目标检测是计算机视觉的一项重要任务,本教程使用JITTOR框架实现了SSD目标检测模型。
SSD论文:https://arxiv.org/pdf/1512.02325.pdf
1. 数据集
1.1 数据准备
VOC数据集是目标检测、语义分割等任务常用的数据集之一,本教程使用VOC数据集的2007 trainval和2012 trainval作为训练集,2007 test作为验证集和测试集。您可以从下面的链接下载数据。
VOC数据集中的物体共包括20个类别:'aeroplane', 'bicycle', 'bird', 'boat', 'bottle', 'bus', 'car', 'cat', 'chair', 'cow', 'diningtable', 'dog', 'horse', 'motorbike', 'person', 'pottedplant', 'sheep', 'sofa', 'train', 'tvmonitor'

将三个文件解压在同一文件夹下,并使用utils.py里的create_data_lists()函数生成训练所需的json文件。
函数的参数voc07_path和voc12_path分别是./data/VOCdevkit/VOC2007/和./data/VOCdevkit/VOC2012/,output_folder可自行设置,比如./dataset/,您将在output_folder中得到label_map.json、TEST_images.json、TEST_objects.json、TRAIN_images.json、TRAIN_objects.json五个文件。
最终数据集的文件组织如下。
# 文件组织
根目录
|----data
|    |----VOCdevkit
|    |    |----VOC2007
|    |    |    |----Annotations
|    |    |    |----ImageSets
|    |    |    |----JPEGImages
|    |    |    |----SegmentationClass
|    |    |    |----SegmentationObject
|    |    |----VOC2012
|    |         |----Annotations
|    |         |----ImageSets
|    |         |----JPEGImages
|    |         |----SegmentationClass
|    |         |----SegmentationObject
|----dataset
     |----label_map.json
     |----TEST_images.json
     |----TEST_objects.json
     |----TRAIN_images.json
     |----TRAIN_objects.json
1.2 数据加载
使用jittor.dataset.dataset的基类Dataset可以构造自己的数据集,需要实现__init__、__getitem__、__len__以及collate_batch等函数。
__init__: 定义数据路径,这里的data_folder需设置为之前您设定的output_folder路径。同时需要调用self.set_attr来指定数据集加载所需的参数batch_size,total_len、shuffle。__getitem__: 返回单个item的数据。__len__: 返回数据集的数据总数。collate_batch: 由于训练集中不同的图片的gt框个数不同,需要重写collate_batch函数将不同item的boxes和labels放入list,返回batch_size的数据。
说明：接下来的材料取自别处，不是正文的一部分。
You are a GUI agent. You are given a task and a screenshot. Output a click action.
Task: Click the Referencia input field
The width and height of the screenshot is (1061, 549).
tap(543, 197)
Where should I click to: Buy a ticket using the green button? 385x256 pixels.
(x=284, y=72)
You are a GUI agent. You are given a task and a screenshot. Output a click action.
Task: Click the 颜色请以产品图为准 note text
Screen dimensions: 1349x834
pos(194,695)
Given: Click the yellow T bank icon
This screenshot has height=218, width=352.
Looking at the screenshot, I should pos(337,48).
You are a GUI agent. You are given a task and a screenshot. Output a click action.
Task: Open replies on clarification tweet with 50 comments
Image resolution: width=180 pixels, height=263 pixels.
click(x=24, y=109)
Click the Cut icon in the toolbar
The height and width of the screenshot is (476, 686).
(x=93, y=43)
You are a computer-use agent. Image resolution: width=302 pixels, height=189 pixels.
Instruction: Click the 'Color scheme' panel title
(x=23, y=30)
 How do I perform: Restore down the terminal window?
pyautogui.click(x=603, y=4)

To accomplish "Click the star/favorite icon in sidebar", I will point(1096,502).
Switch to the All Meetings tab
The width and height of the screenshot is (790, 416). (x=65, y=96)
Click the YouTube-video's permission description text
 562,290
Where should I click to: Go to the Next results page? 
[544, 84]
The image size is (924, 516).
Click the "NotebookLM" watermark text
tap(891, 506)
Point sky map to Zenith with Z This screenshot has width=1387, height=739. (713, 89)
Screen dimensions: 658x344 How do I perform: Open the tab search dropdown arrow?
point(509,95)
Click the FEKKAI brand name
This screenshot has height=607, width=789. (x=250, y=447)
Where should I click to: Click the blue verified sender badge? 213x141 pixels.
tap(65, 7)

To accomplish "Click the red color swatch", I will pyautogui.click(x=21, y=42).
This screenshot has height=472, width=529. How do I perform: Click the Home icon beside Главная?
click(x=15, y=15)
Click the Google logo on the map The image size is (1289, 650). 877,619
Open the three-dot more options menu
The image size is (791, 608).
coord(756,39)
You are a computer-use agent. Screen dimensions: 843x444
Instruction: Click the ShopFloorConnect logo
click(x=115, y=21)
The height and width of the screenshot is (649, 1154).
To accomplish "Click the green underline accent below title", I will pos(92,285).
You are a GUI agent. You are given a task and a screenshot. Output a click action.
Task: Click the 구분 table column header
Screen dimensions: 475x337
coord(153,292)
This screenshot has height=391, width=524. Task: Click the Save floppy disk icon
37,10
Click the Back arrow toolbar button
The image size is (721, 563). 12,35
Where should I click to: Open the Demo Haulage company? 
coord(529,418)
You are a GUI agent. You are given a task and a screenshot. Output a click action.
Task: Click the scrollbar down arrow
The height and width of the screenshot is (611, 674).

from jittor.dataset.dataset import Dataset
import json
import os
from PIL import Image
import numpy as np
class PascalVOCDataset(Dataset):
    def __init__(self, data_folder, split, keep_difficult=False, batch_size=1, shuffle=False):
        self.split = split.upper()
        assert self.split in {'TRAIN', 'TEST'}
        
        self.data_folder = data_folder # data_folder is output_folder used in create_data_lists
        self.keep_difficult = keep_difficult # keep or discard objects that are considered difficult to detect
        self.batch_size = batch_size
        self.shuffle = shuffle
        self.mean = [0.485, 0.456, 0.406]
        self.std = [0.229, 0.224, 0.225]
        with open(os.path.join(data_folder, self.split + '_images.json'), 'r') as j:
            self.images = json.load(j)
        with open(os.path.join(data_folder, self.split + '_objects.json'), 'r') as j:
            self.objects = json.load(j)
        assert len(self.images) == len(self.objects)
        self.total_len = len(self.images)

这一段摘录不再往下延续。